I'd like to manually add a vector of transcript sizes to my DDS object. I tried setting:
dds@assays$data$avgTxLength=data.frame(row.names=txOrder,"avgTxLength"=tlen[txOrder,])
Where txOrder is the row names from the dds data and tlen is the (out of order) transcript list for those row names. The error I get when I try using fpkm() is "invalid 'dimnames' given for data frame".
How do I add this vector so I can output fpkm?
Nope, neither worked.
I'm working at the transcript level and I have the length for each transcript (calculated with a simple script from the gtf). So tlen is a data frame with transcript_id's as row names and one column of data labeled "Len". txOrder is a character array with the transcript_id values used in my dds object (after filtering) in the correct order.

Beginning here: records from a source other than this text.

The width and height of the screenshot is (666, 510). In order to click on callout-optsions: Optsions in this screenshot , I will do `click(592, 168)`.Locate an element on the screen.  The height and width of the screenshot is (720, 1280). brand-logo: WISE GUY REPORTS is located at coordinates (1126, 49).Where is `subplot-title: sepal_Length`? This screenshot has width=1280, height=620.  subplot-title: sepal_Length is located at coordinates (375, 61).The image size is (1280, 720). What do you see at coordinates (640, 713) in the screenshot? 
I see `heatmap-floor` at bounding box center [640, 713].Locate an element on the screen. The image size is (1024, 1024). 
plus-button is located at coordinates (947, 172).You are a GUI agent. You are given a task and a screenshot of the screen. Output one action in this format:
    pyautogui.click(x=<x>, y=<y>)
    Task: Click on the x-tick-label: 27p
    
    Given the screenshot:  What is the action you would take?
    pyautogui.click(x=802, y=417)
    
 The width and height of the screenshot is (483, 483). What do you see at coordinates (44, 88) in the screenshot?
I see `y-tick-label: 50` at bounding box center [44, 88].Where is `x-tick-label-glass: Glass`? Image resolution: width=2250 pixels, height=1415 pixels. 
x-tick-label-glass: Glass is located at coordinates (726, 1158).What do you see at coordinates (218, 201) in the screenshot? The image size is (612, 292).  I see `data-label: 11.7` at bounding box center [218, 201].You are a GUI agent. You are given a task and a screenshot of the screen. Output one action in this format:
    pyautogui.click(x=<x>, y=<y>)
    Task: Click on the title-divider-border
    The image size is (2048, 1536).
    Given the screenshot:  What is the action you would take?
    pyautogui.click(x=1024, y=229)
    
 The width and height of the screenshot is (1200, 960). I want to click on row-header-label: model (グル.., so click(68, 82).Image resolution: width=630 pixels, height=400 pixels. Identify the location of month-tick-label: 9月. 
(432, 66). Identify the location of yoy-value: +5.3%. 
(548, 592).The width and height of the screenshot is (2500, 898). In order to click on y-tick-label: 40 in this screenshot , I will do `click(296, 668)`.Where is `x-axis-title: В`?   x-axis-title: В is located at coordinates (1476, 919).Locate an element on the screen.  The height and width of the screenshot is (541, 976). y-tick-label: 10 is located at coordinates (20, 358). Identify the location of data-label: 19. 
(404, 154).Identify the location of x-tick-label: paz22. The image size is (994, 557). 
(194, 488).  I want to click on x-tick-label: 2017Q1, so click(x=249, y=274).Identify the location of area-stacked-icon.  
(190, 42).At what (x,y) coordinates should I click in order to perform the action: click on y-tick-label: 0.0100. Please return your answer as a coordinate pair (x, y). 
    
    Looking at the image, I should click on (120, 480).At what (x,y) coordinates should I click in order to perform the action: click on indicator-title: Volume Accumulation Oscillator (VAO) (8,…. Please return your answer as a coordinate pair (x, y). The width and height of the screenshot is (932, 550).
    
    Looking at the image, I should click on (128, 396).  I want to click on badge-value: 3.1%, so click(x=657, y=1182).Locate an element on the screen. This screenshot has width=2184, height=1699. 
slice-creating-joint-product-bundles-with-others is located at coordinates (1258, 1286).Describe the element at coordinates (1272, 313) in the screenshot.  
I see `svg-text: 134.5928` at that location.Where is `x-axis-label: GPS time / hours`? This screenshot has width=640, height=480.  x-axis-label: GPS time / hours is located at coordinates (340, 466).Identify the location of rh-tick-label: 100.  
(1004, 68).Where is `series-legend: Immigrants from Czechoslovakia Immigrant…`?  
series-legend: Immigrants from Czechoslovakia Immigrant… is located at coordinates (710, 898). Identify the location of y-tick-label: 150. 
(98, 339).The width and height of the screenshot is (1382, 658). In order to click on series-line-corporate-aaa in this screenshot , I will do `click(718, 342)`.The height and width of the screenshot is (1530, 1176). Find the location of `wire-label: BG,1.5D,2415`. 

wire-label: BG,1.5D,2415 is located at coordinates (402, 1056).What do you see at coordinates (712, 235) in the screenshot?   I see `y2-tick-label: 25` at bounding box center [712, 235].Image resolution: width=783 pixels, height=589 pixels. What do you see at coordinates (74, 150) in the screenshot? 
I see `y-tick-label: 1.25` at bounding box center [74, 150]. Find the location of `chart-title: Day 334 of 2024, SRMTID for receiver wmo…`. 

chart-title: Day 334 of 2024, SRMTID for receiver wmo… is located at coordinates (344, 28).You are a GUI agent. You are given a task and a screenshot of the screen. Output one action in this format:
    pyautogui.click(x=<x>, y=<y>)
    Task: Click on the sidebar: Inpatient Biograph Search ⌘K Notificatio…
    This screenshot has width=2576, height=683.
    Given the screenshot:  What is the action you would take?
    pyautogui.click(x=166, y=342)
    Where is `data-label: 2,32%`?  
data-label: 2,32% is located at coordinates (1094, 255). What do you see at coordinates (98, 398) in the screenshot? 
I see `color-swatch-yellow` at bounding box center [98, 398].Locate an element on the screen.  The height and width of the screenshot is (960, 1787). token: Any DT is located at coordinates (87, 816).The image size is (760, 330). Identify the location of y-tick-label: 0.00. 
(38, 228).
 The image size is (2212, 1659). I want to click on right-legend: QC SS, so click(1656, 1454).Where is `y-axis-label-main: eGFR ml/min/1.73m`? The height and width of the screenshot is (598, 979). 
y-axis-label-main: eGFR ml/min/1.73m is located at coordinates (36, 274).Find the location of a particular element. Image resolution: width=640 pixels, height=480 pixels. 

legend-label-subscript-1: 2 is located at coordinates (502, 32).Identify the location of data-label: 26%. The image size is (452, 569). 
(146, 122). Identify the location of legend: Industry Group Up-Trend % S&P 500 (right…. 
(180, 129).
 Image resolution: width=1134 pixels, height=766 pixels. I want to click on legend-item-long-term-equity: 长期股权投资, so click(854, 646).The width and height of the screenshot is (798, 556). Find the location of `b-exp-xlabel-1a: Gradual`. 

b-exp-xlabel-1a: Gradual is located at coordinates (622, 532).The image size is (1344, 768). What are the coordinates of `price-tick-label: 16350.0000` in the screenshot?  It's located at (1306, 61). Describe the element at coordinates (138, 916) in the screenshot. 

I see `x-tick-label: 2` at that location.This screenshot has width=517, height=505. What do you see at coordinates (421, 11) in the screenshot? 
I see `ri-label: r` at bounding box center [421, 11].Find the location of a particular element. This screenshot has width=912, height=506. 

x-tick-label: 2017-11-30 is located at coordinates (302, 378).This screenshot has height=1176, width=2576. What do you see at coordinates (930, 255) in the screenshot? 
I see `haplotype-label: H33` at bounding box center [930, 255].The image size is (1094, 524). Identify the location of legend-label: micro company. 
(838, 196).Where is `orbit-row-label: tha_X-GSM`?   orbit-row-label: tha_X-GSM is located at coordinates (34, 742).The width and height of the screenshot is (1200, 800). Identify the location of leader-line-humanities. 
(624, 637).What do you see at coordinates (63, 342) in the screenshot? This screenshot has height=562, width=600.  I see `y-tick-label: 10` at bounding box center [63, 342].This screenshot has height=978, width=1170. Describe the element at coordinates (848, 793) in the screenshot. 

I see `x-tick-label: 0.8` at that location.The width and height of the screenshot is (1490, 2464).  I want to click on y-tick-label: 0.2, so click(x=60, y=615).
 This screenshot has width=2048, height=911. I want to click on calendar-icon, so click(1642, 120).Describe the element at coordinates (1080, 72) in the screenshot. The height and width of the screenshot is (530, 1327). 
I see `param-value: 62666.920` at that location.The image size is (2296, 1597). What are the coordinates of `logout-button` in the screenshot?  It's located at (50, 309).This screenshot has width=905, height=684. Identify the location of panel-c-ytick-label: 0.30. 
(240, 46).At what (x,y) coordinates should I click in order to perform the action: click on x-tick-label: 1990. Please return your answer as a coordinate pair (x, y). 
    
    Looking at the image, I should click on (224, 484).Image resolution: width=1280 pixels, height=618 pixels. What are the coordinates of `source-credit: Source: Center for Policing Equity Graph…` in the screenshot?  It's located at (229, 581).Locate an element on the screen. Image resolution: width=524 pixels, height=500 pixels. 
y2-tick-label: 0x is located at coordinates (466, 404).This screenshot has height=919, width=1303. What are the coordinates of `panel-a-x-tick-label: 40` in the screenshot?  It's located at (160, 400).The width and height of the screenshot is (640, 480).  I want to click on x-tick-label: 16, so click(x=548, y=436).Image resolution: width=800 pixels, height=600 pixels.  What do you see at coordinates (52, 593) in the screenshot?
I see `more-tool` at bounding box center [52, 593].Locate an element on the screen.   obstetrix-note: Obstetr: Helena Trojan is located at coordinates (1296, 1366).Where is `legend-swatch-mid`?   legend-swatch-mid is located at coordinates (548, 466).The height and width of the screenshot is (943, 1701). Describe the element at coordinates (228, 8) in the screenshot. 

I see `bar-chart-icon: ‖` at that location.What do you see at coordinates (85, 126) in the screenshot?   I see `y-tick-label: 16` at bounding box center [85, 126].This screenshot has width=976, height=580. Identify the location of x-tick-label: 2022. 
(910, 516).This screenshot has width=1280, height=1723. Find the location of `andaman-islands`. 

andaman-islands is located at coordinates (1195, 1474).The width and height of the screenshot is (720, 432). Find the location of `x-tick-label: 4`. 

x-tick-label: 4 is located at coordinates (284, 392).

Replacing "xxx" or "x" in the above examples with tlen[txOrder,] (which produces a numeric vector) still gives the "dimnames" error when I try fpkm().
Can you make a small reproducible example, so I can take a look? Ideally with just simulated data, e.g. makeExampleDESeqDataSet.
In creating a subset example object, I can now get the mcols(dds)$basepairs<-x method to work. So now I'll go back and re-create my original dds object--perhaps I screwed it up with my other trial methods. But thanks--this seems to have solved my problem!
For bp gene lengths, should I use the original CDS length or the effective CDS length (CDS length - read length)? Thanks!
I don't have any preference here. I tend to use methods like Salmon for calculating abundance, rather than FPKM from counts.